The required result is every line of the records that includes "report".
>>>>
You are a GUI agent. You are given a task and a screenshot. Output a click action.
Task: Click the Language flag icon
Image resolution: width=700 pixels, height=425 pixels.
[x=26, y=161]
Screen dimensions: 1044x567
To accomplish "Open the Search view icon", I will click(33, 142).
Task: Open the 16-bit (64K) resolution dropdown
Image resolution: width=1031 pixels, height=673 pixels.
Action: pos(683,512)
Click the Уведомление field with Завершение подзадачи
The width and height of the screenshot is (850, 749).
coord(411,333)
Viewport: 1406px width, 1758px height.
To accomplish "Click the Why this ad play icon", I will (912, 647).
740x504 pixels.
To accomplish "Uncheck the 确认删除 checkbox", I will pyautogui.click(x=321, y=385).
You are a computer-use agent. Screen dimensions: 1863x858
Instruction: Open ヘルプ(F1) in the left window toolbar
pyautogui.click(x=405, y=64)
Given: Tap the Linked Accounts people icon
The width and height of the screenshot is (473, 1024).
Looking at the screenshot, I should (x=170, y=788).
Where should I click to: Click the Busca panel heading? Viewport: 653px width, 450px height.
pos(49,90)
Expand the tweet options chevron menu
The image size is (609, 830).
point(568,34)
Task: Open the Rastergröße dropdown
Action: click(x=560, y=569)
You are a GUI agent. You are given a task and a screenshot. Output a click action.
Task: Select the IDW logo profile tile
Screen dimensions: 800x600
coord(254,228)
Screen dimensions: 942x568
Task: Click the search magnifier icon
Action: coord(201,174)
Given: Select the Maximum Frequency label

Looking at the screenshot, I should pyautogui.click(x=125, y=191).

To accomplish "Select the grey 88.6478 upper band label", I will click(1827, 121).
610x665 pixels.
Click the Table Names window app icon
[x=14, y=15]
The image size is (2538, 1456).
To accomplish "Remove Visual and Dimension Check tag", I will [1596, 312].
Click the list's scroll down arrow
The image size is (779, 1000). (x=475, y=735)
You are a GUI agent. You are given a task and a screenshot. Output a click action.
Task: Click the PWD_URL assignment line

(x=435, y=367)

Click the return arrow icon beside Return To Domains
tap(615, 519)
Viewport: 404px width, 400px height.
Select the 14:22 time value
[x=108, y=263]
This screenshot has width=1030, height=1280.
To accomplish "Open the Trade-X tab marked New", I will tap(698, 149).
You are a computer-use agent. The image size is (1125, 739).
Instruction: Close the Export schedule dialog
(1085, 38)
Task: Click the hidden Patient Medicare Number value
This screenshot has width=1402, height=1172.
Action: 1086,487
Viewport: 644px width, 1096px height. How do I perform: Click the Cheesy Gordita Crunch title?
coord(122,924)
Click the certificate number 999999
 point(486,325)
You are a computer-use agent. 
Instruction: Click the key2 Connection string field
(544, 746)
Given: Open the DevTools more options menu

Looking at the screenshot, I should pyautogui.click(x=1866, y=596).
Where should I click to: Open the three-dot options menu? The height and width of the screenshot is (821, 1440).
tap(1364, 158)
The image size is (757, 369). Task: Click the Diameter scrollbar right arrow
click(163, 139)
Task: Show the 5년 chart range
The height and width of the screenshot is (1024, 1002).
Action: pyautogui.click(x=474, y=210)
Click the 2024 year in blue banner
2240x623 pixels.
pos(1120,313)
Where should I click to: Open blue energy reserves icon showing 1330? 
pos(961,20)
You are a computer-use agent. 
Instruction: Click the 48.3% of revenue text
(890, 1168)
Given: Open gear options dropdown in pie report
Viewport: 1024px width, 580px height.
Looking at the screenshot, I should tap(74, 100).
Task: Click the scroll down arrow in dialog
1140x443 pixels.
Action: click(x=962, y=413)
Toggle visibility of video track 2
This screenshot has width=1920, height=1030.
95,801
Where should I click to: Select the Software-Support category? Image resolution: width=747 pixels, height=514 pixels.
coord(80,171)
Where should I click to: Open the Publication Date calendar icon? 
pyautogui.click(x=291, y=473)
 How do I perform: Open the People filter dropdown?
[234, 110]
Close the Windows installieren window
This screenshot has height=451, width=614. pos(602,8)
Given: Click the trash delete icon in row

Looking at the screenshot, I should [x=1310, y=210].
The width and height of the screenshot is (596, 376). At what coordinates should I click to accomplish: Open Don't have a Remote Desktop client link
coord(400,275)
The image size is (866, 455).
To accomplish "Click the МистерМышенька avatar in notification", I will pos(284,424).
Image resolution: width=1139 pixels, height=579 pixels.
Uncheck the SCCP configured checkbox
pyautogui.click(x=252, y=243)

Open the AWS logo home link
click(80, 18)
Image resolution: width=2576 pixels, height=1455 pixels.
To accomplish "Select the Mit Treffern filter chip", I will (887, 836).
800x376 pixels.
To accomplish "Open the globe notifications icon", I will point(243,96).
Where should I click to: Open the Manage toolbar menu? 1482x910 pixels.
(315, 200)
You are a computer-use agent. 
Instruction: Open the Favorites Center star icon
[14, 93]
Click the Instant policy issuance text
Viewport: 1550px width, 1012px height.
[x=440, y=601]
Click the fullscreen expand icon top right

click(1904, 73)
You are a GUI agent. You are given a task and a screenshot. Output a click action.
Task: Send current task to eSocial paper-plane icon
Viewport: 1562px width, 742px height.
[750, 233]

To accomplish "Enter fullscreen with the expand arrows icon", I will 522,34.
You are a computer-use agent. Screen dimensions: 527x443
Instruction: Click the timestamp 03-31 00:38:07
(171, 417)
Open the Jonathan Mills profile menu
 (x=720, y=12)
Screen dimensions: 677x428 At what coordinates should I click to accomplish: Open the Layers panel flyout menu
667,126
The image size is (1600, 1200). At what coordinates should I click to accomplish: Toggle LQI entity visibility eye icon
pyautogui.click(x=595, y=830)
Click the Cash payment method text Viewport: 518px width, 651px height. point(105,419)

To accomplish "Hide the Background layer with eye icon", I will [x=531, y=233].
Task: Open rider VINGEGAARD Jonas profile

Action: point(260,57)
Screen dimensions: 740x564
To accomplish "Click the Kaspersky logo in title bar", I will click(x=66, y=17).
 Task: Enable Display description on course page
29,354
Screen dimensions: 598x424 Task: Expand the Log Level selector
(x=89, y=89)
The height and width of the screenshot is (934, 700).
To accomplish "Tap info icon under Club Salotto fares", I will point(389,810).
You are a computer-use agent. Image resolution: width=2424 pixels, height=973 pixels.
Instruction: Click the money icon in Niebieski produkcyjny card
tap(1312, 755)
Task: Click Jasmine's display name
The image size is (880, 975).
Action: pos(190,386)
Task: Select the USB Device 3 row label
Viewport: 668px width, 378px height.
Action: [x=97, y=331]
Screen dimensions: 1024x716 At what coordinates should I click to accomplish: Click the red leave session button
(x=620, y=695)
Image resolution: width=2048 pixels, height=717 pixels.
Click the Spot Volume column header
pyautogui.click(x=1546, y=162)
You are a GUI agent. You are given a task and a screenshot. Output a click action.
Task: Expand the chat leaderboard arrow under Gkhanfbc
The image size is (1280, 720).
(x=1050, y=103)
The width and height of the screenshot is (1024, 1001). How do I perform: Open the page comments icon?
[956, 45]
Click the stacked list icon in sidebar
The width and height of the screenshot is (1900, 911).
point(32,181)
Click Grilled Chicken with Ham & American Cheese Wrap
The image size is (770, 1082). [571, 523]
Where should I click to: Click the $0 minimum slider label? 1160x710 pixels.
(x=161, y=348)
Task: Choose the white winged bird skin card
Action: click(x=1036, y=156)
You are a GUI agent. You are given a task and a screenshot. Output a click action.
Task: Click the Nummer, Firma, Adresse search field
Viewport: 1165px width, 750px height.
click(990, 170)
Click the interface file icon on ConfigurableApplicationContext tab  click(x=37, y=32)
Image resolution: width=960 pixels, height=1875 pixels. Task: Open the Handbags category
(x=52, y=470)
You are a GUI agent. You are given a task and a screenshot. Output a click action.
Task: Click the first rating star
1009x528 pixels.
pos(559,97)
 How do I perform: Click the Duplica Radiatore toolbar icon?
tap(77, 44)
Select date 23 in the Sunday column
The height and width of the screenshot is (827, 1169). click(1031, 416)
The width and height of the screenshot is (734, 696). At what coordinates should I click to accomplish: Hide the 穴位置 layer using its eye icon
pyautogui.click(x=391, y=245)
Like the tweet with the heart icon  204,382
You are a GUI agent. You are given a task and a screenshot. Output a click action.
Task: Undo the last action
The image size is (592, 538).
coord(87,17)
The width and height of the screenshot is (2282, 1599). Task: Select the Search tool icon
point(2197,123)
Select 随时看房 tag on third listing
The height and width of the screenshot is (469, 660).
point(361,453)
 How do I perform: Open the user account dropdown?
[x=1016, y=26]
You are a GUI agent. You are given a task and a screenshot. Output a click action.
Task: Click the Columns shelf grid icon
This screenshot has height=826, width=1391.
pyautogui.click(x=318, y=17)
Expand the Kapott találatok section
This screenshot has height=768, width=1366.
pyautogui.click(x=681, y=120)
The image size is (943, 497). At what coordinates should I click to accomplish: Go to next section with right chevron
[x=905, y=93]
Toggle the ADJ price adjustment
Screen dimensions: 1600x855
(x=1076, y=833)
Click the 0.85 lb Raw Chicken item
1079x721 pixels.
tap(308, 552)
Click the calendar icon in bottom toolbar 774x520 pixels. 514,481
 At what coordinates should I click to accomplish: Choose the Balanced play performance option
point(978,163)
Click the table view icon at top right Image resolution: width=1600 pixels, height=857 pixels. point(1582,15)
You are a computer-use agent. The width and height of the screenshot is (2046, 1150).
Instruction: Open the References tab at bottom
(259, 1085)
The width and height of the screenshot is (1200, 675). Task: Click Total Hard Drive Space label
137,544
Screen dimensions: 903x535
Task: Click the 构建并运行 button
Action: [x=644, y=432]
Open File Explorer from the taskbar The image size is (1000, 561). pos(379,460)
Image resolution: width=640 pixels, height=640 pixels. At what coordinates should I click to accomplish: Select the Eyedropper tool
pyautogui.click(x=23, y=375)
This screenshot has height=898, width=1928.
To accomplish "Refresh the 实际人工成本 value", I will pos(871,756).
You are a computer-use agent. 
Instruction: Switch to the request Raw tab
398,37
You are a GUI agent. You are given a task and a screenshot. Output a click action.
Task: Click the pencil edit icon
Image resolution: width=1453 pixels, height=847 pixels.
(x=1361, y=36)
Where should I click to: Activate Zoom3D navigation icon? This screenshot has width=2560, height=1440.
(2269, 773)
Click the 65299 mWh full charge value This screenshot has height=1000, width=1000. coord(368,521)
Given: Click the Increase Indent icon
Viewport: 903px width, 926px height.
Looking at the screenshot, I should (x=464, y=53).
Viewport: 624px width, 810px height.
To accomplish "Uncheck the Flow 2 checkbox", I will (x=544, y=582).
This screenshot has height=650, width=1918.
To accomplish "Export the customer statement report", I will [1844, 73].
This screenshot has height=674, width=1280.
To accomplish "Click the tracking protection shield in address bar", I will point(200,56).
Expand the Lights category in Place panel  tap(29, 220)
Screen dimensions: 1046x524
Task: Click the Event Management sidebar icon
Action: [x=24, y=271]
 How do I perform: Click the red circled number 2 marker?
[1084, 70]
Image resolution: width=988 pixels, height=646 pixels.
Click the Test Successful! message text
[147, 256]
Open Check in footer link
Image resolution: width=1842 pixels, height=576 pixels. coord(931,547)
<<<<
● **Result of this exercise**:
Given: Open gear options dropdown in pie report
To accomplish "Export the customer statement report", I will [1844, 73].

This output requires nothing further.